[START OF DATA FOR THIS TASK]

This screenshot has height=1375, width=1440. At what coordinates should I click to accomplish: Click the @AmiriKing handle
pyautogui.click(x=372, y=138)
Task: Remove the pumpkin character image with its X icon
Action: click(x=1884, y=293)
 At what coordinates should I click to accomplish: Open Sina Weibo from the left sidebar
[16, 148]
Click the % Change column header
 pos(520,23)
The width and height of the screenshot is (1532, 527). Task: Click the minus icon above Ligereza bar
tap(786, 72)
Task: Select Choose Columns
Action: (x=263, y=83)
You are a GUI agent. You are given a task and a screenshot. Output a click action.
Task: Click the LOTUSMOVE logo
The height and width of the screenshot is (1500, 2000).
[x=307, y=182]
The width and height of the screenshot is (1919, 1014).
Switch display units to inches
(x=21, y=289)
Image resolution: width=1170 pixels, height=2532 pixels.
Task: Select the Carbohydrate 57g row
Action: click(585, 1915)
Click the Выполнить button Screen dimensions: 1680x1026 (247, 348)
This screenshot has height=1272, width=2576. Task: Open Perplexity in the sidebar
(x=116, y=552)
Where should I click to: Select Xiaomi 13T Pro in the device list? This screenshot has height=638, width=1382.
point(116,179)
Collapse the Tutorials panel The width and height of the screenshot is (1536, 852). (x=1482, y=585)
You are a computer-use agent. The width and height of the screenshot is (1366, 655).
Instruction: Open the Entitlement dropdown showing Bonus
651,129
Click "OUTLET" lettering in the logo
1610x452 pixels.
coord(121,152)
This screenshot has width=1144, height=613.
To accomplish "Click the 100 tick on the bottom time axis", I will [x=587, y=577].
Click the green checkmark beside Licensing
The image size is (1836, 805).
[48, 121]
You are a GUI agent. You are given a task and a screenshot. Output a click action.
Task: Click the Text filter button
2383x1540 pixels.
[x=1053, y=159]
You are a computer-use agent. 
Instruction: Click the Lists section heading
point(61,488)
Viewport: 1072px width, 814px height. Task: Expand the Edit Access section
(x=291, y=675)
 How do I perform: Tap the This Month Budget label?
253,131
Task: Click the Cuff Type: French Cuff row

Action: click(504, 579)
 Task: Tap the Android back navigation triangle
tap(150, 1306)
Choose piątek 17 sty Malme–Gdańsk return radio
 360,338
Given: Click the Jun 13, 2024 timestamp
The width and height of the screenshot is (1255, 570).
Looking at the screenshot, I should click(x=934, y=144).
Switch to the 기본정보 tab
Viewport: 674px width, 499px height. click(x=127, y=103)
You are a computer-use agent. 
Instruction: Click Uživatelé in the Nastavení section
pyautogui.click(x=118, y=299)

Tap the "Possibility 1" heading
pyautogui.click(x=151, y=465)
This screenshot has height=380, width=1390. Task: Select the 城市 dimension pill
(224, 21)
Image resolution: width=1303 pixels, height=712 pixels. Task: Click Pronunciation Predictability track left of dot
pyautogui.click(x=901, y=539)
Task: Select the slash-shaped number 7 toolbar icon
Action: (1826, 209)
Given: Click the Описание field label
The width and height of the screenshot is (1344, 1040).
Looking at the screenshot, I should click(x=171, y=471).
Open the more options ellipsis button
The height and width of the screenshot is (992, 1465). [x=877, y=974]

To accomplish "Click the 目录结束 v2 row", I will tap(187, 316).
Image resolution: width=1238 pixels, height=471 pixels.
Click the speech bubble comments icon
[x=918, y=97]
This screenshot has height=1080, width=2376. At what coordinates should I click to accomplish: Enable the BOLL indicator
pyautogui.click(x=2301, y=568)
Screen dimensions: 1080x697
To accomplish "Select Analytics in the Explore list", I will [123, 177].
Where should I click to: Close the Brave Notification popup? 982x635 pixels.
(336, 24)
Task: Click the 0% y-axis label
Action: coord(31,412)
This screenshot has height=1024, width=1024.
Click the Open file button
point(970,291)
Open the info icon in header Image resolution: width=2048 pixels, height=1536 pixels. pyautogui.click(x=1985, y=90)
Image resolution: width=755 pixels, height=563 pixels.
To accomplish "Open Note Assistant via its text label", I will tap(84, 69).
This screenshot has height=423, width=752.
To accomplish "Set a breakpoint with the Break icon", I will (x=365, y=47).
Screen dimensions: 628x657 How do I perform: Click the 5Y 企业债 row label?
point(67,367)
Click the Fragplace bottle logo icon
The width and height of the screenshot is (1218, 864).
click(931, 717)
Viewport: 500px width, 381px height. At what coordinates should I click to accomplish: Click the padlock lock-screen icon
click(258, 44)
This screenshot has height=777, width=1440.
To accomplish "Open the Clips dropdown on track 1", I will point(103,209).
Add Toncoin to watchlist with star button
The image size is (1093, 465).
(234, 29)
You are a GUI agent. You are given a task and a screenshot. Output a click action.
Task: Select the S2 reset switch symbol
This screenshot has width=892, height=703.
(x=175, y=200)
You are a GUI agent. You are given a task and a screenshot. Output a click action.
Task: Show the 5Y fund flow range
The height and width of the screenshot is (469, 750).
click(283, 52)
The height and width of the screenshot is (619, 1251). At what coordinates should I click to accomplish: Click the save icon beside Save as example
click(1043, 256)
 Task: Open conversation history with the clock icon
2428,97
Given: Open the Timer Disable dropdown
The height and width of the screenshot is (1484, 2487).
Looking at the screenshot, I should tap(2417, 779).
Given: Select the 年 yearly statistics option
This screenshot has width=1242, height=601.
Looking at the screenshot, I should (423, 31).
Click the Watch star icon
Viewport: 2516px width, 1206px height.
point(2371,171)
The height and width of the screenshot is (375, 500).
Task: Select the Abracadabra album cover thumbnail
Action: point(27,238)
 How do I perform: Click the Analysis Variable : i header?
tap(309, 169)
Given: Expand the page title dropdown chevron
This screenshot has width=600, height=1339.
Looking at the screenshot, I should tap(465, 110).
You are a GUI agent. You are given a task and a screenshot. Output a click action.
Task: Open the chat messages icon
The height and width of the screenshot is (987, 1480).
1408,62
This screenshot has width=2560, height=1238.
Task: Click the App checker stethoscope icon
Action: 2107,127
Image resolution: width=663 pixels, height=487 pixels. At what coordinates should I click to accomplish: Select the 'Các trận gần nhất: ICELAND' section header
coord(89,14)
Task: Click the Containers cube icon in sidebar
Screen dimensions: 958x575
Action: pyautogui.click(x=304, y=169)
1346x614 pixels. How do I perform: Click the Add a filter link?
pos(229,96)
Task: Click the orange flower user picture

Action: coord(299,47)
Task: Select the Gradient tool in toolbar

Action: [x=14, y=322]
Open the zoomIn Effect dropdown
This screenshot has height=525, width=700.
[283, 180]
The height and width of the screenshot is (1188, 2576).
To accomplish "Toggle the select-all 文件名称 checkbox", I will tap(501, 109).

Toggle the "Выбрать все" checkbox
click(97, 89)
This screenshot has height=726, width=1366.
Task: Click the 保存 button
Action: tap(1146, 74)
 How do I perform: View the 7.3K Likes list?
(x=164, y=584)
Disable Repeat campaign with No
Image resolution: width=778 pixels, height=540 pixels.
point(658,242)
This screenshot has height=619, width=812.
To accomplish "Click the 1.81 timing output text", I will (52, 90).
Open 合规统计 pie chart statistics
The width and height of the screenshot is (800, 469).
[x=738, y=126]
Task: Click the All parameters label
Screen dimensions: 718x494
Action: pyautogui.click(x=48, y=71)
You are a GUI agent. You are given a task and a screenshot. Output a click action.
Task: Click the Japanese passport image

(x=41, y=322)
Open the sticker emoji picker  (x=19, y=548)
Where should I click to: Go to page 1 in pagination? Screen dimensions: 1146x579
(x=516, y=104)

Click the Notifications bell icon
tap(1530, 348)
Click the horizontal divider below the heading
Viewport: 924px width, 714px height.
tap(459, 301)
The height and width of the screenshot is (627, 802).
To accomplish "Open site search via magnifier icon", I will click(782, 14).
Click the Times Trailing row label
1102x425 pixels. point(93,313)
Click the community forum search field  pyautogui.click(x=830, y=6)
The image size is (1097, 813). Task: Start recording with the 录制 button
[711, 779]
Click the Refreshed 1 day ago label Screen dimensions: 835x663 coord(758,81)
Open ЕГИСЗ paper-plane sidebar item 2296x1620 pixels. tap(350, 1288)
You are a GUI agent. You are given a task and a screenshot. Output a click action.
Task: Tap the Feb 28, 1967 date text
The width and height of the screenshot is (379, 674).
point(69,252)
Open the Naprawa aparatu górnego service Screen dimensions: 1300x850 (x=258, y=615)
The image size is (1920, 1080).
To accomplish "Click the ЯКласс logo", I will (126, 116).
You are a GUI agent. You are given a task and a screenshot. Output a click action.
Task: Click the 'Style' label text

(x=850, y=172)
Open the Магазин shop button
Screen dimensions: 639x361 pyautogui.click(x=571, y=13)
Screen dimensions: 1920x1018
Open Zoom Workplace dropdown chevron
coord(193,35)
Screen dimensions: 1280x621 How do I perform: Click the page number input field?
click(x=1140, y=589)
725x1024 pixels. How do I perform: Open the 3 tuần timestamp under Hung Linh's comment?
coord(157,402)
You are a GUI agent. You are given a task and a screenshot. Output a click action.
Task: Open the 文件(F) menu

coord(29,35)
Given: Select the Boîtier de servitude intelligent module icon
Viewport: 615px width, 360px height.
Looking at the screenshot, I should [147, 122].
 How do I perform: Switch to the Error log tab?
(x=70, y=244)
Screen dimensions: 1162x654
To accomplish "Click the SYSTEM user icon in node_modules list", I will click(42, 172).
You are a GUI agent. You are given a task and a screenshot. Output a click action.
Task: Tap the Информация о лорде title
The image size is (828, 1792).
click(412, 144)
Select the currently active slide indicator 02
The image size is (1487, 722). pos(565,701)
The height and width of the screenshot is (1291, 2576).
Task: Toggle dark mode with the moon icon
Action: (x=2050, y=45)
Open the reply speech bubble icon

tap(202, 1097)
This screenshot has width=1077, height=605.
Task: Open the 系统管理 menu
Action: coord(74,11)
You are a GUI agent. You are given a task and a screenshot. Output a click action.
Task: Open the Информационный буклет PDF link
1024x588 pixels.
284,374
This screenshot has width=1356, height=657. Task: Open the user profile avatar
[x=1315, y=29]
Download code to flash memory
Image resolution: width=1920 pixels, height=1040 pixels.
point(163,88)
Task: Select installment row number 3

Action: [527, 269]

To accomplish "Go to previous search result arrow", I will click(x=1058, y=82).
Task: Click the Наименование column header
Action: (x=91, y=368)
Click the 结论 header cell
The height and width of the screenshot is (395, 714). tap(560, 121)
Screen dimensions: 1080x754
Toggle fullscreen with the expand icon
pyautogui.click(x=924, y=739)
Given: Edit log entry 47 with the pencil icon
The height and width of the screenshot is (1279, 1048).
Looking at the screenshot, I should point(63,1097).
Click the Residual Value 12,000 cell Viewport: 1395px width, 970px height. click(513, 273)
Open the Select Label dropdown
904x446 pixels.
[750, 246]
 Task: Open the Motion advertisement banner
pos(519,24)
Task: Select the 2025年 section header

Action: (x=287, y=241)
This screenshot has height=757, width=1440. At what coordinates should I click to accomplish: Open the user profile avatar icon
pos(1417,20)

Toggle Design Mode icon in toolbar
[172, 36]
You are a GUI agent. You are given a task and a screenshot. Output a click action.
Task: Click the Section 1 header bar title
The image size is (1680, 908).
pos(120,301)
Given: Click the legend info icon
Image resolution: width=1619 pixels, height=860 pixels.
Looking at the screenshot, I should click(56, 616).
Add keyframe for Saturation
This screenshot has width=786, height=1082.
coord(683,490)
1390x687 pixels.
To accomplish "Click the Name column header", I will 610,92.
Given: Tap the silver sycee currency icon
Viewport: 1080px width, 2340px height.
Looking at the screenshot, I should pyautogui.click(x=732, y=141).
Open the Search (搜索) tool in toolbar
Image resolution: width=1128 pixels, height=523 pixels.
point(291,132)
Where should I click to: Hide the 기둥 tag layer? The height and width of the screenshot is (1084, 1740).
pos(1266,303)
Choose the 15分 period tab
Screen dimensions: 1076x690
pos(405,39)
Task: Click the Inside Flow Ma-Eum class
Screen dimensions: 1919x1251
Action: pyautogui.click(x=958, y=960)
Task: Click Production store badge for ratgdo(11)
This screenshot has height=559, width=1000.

[END OF DATA FOR THIS TASK]

### PROMPT
List each line of the entries that contains the word "Edit", matching case.

### OUTPUT FOR THIS EXERCISE
Viewport: 1072px width, 814px height. Task: Expand the Edit Access section
Given: Edit log entry 47 with the pencil icon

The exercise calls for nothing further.